WHAT THE TASK REQUIRES: Within the listing below, please copy exactly the lines between the line holding "Given: Select the 常规 tab" and the line holding "Task: Click the lines", inclusive.

THE RECORDS:
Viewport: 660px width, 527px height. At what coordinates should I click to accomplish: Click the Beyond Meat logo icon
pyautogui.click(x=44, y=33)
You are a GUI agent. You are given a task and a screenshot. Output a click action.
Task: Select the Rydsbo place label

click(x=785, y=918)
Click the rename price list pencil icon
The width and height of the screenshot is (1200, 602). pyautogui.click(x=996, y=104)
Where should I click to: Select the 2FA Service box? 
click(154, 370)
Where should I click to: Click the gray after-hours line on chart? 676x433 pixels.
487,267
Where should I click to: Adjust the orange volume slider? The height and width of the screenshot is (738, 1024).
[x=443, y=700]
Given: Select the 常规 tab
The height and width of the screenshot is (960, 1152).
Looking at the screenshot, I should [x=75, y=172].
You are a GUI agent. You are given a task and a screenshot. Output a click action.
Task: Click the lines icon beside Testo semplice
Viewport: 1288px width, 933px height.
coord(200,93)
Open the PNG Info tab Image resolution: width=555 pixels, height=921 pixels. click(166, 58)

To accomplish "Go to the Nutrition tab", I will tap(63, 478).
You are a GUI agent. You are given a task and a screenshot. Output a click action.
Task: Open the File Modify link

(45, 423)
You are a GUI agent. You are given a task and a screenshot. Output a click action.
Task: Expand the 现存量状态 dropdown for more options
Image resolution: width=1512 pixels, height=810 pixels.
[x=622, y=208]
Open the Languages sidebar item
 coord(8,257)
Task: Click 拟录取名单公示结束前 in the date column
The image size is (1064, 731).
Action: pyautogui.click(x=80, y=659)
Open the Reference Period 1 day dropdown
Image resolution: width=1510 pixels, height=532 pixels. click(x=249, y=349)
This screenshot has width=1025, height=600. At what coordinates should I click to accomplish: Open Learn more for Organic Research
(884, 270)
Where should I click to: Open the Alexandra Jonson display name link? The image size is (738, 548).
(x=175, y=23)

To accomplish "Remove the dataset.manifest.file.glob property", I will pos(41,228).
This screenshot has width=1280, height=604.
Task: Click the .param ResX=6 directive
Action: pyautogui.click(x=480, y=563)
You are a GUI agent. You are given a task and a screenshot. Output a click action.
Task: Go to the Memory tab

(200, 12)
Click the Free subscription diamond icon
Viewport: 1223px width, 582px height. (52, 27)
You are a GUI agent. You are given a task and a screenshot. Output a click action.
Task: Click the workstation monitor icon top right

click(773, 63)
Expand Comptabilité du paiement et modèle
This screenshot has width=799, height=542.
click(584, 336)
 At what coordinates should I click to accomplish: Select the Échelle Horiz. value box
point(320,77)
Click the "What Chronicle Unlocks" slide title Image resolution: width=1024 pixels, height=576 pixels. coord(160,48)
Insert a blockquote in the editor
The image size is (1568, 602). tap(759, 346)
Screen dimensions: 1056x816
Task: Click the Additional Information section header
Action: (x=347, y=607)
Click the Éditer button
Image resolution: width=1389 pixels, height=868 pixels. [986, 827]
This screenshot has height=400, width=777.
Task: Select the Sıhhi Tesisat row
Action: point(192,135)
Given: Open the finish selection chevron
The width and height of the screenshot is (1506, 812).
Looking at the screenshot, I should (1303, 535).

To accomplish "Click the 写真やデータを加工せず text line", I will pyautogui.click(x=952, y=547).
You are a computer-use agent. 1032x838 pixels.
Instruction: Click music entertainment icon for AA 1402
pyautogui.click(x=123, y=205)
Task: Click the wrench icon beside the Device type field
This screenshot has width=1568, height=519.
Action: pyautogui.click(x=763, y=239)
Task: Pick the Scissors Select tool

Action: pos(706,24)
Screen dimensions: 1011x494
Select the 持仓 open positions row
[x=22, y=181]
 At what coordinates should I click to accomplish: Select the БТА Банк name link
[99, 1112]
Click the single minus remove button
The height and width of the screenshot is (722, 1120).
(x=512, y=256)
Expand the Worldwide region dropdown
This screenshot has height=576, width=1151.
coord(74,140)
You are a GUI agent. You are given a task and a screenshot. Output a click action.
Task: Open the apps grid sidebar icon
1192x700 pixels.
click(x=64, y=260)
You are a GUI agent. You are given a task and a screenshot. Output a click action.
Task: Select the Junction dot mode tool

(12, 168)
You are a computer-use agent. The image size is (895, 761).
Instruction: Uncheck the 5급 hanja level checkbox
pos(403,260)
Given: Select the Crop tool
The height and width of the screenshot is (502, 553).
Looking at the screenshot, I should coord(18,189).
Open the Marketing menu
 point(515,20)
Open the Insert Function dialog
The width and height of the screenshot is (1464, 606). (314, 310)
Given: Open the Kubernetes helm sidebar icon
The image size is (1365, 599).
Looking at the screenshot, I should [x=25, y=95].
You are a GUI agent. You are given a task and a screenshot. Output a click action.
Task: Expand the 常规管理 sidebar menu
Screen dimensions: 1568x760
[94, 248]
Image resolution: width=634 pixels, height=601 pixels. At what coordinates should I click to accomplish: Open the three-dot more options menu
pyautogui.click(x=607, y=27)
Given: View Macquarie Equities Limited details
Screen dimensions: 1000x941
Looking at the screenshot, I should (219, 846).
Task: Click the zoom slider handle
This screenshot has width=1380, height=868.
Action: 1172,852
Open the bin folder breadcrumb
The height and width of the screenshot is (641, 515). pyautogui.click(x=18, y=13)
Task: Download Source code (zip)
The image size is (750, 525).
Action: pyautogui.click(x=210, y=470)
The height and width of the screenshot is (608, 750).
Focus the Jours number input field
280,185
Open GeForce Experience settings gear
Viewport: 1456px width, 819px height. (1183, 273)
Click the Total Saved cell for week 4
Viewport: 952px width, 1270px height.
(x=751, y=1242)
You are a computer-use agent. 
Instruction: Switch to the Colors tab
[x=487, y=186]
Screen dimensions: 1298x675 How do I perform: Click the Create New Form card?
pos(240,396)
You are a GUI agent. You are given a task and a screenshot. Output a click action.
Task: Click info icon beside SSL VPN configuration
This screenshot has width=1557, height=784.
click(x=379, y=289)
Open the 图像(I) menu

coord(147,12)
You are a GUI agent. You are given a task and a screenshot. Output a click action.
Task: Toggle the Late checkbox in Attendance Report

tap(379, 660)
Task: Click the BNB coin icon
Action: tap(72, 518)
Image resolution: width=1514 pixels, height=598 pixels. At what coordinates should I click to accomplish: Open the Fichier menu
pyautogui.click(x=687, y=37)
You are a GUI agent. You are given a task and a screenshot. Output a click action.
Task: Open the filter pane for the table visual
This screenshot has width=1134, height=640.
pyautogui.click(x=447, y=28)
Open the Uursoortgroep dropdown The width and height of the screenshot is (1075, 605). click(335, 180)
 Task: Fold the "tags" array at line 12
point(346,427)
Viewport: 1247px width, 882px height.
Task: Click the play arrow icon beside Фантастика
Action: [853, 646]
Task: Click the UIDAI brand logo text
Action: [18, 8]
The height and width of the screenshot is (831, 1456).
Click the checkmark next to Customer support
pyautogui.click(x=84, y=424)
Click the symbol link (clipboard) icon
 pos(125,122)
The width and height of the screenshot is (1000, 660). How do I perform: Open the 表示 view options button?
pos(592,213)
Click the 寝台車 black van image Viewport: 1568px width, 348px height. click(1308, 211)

TASK SOLUTION:
Given: Select the 常规 tab
The height and width of the screenshot is (960, 1152).
Looking at the screenshot, I should [x=75, y=172].
You are a GUI agent. You are given a task and a screenshot. Output a click action.
Task: Click the lines icon beside Testo semplice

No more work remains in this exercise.